Exercise prompt
Please pick out each line in the entries below that contains the word "field". Case counts.

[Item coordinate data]
#####

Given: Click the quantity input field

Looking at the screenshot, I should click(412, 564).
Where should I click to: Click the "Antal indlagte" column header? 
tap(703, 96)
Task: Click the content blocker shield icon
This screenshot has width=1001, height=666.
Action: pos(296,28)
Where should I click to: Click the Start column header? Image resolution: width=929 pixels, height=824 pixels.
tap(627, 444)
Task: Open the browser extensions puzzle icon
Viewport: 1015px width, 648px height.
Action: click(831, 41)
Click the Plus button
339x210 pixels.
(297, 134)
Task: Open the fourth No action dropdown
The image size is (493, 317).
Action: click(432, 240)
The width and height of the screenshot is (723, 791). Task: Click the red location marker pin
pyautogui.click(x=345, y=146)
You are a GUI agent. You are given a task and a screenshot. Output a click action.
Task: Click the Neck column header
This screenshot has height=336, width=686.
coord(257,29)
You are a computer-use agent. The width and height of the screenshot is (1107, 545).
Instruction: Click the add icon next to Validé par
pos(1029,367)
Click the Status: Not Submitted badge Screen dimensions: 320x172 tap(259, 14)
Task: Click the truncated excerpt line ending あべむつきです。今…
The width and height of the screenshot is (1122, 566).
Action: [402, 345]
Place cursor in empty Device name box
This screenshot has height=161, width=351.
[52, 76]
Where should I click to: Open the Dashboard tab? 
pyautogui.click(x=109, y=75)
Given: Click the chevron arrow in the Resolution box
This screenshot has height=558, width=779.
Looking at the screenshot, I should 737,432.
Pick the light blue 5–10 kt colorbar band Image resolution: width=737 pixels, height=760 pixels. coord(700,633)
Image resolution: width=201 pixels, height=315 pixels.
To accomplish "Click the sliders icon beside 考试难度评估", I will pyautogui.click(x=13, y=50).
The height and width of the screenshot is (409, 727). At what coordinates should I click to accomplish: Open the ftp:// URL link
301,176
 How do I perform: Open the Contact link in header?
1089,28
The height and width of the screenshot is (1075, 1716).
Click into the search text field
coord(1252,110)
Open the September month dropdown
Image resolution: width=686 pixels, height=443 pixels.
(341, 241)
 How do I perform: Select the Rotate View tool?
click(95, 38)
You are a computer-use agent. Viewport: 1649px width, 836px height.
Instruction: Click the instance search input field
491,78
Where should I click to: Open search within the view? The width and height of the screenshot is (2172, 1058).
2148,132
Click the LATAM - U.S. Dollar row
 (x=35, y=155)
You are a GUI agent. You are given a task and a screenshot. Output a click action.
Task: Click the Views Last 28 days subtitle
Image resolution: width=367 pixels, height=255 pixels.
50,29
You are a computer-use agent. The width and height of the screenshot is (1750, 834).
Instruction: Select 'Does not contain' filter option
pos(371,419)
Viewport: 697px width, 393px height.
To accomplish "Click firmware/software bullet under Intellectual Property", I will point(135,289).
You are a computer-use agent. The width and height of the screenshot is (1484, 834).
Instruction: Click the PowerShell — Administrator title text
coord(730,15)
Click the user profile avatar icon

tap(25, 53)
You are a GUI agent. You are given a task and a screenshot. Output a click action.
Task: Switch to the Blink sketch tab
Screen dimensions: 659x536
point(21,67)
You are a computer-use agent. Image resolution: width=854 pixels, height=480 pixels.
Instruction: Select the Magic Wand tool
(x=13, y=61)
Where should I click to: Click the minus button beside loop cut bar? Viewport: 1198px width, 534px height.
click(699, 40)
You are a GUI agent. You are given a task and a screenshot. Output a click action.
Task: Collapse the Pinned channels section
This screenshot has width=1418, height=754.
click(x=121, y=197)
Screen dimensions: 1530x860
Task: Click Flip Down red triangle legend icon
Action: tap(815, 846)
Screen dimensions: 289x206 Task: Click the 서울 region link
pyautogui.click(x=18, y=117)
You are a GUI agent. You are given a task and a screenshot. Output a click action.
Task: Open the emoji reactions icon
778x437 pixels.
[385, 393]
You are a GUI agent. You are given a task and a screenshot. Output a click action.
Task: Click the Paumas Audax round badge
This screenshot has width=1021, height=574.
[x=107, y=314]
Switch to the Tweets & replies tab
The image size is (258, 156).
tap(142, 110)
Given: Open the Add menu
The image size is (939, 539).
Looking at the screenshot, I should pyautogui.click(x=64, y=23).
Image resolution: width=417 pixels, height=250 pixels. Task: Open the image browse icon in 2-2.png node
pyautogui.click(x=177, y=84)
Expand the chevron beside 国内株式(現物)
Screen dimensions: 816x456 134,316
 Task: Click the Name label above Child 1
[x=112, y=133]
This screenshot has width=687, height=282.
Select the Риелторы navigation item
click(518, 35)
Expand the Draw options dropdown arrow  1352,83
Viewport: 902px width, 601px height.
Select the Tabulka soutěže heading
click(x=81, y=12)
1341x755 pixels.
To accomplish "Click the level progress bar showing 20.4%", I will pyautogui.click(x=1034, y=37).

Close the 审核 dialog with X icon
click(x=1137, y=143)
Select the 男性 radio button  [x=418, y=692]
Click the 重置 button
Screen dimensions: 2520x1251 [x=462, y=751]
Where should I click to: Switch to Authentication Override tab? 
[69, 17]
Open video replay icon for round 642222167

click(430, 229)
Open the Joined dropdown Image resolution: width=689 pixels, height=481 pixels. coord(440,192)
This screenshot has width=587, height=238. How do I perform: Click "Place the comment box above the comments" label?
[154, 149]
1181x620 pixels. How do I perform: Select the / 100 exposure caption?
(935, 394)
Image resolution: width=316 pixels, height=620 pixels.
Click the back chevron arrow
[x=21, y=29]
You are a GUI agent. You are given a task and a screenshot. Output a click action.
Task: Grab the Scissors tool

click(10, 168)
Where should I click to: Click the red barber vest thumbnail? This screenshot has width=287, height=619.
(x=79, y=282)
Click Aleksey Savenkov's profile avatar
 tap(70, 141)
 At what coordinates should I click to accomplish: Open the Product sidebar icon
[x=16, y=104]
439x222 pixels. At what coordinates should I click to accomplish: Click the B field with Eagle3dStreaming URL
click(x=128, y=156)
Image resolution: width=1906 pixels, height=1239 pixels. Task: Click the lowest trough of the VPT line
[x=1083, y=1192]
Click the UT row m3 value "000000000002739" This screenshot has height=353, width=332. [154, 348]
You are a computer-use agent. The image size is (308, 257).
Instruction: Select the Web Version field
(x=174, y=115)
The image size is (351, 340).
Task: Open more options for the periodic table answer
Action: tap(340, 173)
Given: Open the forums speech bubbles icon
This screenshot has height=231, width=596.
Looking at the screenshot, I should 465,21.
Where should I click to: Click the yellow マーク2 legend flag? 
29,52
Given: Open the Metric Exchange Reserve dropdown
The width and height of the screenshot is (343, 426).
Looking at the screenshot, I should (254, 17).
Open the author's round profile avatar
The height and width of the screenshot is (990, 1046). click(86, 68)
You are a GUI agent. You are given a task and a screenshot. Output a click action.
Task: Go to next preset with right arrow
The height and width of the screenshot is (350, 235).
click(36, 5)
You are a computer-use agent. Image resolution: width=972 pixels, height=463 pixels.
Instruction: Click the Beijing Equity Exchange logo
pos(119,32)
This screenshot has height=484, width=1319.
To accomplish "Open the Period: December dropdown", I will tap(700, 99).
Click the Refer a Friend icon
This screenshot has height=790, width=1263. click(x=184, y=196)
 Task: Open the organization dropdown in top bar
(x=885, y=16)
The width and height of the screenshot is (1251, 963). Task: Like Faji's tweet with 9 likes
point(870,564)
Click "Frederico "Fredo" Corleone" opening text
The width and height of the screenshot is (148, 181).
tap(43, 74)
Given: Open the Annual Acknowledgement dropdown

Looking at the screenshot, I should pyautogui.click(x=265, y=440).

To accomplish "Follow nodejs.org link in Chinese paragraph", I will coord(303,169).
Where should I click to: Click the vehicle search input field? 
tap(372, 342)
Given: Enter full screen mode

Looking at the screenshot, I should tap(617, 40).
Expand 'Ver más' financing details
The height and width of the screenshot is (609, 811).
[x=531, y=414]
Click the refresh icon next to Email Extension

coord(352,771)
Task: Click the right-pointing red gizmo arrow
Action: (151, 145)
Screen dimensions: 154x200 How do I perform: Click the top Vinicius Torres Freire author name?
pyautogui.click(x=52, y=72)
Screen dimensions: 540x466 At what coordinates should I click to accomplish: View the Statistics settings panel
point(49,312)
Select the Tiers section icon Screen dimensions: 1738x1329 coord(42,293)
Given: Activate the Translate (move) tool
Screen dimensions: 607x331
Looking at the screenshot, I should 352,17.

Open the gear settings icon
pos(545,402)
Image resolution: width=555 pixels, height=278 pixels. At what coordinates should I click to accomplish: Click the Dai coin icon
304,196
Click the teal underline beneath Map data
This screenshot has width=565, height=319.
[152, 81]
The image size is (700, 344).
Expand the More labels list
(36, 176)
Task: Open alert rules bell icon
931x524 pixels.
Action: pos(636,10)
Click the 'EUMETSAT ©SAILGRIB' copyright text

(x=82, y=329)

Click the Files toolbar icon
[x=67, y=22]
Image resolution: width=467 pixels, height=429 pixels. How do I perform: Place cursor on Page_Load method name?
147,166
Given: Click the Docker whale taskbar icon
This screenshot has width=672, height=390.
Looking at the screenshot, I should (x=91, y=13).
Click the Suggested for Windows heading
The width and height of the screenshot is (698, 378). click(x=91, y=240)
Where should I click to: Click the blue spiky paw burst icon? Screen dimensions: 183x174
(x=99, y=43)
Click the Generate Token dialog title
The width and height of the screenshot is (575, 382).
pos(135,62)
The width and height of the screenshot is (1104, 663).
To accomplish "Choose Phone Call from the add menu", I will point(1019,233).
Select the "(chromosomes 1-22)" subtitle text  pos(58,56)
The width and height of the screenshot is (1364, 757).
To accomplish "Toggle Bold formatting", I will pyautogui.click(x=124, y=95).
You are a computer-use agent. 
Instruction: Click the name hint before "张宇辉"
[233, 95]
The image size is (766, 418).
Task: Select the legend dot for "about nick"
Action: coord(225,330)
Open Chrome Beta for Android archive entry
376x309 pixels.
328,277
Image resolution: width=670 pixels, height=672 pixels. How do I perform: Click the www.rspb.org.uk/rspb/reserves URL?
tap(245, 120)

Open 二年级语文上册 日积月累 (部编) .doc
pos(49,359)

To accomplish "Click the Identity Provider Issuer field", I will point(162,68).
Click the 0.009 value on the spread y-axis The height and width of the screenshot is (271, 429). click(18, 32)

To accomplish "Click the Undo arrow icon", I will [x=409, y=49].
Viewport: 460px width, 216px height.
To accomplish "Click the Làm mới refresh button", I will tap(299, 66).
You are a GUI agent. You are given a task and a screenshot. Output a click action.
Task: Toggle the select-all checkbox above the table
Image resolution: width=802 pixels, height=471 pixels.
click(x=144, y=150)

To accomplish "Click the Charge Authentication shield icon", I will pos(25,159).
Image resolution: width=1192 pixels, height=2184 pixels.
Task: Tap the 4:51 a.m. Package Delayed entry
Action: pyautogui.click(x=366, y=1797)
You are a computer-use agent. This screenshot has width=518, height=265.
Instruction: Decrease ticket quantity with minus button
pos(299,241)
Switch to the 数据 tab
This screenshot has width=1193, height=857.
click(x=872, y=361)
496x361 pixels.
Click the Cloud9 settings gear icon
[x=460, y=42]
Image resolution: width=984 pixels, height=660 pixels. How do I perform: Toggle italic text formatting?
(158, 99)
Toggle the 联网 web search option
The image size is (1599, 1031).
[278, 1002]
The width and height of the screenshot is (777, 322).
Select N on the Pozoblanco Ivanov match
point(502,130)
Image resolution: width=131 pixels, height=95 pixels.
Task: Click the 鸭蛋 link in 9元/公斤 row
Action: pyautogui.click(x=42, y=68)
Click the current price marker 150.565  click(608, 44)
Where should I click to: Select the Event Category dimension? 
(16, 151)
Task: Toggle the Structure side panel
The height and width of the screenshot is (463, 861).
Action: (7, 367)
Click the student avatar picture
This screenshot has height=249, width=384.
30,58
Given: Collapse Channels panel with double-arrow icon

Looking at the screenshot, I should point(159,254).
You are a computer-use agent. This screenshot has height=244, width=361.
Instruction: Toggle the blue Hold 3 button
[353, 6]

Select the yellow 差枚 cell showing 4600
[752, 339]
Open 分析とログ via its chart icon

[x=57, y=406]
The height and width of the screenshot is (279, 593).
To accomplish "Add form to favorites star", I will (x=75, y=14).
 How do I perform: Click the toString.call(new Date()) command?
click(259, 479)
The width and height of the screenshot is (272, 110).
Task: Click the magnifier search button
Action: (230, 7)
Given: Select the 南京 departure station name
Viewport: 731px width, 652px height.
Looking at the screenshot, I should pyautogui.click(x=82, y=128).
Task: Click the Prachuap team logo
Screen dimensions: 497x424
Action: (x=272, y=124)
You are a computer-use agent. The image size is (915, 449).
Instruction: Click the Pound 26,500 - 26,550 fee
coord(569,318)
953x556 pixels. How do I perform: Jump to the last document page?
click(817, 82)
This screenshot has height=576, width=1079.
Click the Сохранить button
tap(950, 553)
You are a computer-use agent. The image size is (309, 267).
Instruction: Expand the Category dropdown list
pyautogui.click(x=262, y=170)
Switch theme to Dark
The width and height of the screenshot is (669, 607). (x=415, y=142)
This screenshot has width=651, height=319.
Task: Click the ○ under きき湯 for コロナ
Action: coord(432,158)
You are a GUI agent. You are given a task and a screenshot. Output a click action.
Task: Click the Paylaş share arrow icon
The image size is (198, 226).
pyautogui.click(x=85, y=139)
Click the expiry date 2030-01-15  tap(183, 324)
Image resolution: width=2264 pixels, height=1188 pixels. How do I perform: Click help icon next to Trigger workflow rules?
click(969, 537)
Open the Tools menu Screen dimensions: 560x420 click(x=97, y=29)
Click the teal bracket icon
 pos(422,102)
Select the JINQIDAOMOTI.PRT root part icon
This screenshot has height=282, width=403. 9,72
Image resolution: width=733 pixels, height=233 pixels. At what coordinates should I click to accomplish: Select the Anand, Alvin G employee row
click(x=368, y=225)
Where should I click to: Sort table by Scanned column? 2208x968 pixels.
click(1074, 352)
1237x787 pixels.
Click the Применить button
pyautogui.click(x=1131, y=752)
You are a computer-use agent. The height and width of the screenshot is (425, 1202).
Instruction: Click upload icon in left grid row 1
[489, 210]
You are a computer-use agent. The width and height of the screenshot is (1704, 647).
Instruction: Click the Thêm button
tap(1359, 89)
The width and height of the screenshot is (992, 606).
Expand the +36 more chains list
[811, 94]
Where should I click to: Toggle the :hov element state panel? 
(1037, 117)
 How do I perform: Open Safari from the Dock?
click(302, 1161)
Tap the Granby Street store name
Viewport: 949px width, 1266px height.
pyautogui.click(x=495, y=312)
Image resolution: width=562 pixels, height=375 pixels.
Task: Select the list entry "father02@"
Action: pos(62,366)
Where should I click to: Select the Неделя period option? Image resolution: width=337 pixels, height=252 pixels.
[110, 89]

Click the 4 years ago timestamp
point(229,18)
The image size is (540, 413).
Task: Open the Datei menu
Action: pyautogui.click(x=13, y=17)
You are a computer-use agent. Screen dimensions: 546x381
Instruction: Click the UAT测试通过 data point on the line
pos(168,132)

#####

Response for this exercise
Given: Click the quantity input field
Click into the search text field
Instruction: Click the instance search input field
439x222 pixels. At what coordinates should I click to accomplish: Click the B field with Eagle3dStreaming URL
Instruction: Select the Web Version field
Where should I click to: Click the vehicle search input field? 
To accomplish "Click the Identity Provider Issuer field", I will point(162,68).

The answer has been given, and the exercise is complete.